___ Page text

Minimum Sum of Differences with an Element in an Array

Problem Statement

In this problem, we are given an array of integers, and we have to select a particular element from the array such that the sum of absolute differences between that element and all other elements is minimized.

Example 1

• Input: arr = [3, 1, 2, 5, 4]
• Output: 6

Explanation:

If we select 3 as the element, the sum of differences is:
|3-1| + |3-2| + |3-3| + |3-4| + |3-5|
= 2 + 1 + 0 + 1 + 2
= 6

Example 2

• Input: arr = [7, 2, 5, 3, 6, 4, 1]
• Output: 12

Explanation:

If we select 4 as the element, the sum of differences is:
|4-1| + |4-2| + |4-3| + |4-4| + |4-5| + |4-6| + |4-7|
= 3 + 2 + 1 + 0 + 1 + 2 + 3
= 12

Brute Force Approach

In this approach, we check by taking every element and calculating the sum of absolute differences for all other elements of the array. This approach is direct but inefficient for large arrays.

Steps for Implementation

• Iterate through each element of the array.
• Calculate the sum of absolute differences for that element.
• Keep track of the minimum sum found.
• Return the minimum sum after checking all elements.

______

### [What to do]
1 > Using the page on minimum sum of absolute differences, explain why Example 1 gives an output of 6.
2 > In the page on minimum sum of absolute differences, what does the brute force approach return once every element has been checked?
3 > Summarize the page on minimum sum of absolute differences in two sentences.
Work only from the page on minimum sum of absolute differences.

___ Dataset rows

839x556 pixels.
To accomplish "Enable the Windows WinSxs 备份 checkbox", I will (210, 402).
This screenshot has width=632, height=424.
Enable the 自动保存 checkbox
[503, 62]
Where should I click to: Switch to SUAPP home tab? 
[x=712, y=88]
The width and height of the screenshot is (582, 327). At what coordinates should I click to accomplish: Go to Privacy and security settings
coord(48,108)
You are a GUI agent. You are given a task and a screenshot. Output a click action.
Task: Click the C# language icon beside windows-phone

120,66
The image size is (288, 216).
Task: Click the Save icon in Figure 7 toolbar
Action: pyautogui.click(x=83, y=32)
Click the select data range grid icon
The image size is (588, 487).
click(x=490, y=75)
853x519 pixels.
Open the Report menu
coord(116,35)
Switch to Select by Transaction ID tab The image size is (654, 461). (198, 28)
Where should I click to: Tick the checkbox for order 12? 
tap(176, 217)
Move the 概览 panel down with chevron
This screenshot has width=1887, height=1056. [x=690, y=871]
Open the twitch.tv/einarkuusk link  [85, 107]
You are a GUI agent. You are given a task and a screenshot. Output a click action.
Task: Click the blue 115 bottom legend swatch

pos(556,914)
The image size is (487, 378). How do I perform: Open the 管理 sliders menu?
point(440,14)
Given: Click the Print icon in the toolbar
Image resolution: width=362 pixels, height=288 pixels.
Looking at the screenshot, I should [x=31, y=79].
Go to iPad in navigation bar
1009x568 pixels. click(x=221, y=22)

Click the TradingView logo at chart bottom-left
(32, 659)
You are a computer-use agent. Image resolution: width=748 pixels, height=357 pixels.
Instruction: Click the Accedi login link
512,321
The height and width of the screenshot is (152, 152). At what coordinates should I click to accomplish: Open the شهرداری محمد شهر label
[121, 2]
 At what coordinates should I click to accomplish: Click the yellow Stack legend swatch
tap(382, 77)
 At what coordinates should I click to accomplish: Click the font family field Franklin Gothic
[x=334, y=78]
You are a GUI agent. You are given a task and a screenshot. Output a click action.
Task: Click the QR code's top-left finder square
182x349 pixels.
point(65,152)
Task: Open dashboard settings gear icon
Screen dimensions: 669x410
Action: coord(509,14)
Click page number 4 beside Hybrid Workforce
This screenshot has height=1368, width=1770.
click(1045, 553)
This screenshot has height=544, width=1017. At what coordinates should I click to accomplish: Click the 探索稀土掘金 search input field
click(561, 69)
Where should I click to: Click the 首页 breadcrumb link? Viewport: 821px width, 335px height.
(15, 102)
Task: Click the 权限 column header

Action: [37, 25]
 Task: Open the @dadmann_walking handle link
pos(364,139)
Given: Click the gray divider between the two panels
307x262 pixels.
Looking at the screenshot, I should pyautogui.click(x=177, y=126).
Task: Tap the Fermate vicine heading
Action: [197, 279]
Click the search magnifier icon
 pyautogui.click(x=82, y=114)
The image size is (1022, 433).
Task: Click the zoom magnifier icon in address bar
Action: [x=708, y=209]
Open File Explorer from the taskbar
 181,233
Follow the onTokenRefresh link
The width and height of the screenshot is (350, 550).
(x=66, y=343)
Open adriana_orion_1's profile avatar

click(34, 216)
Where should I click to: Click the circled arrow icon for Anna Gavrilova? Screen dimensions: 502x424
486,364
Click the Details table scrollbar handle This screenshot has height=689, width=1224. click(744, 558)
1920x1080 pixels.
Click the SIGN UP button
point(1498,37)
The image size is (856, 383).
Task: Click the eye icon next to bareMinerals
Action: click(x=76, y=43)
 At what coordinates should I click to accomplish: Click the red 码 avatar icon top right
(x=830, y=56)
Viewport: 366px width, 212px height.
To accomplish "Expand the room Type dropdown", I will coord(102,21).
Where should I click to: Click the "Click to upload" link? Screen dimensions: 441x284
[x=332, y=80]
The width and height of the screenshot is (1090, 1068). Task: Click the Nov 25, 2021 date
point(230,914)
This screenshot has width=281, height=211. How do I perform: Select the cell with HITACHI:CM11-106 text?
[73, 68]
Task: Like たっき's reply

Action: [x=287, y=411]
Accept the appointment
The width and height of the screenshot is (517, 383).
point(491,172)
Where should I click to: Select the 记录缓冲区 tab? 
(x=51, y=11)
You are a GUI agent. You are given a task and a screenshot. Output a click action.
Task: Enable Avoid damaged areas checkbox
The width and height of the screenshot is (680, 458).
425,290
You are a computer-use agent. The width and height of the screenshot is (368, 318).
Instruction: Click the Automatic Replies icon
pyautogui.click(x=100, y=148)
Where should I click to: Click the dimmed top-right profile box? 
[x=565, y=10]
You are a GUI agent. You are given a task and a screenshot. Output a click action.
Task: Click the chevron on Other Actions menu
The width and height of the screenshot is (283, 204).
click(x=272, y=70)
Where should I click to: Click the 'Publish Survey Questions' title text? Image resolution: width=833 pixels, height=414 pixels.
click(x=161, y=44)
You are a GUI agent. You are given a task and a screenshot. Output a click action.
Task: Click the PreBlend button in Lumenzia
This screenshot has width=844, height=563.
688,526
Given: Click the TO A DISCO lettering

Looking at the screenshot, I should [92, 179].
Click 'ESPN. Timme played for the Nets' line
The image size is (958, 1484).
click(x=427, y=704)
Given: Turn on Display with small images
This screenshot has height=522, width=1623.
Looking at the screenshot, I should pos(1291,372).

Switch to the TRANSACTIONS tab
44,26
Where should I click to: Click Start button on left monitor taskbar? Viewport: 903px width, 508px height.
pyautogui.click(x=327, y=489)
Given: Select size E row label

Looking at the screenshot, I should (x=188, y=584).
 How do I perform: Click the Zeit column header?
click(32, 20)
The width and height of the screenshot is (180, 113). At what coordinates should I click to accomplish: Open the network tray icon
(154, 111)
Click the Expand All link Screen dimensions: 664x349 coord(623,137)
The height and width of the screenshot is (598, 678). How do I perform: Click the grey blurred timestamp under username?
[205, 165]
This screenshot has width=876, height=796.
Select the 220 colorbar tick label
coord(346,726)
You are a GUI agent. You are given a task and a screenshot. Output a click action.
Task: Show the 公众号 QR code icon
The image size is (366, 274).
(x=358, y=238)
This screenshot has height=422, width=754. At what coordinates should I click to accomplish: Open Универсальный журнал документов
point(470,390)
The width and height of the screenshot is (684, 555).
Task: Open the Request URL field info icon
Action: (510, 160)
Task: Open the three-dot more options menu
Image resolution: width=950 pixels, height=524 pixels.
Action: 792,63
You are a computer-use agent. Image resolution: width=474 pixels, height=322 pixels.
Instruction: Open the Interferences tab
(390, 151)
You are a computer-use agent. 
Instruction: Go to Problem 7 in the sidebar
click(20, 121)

______

### [Results of the tasks]
1 > When 3 is selected as the element, its absolute differences from the other values are 2, 1, 0, 1 and 2. These add up to 6.

2 > It returns the minimum sum found.

3 > The problem asks for the element of an integer array whose sum of absolute differences from all other elements is smallest, as two examples show with outputs of 6 and 12. A brute force approach computes this sum for every element and keeps the minimum, which is direct but inefficient for large arrays.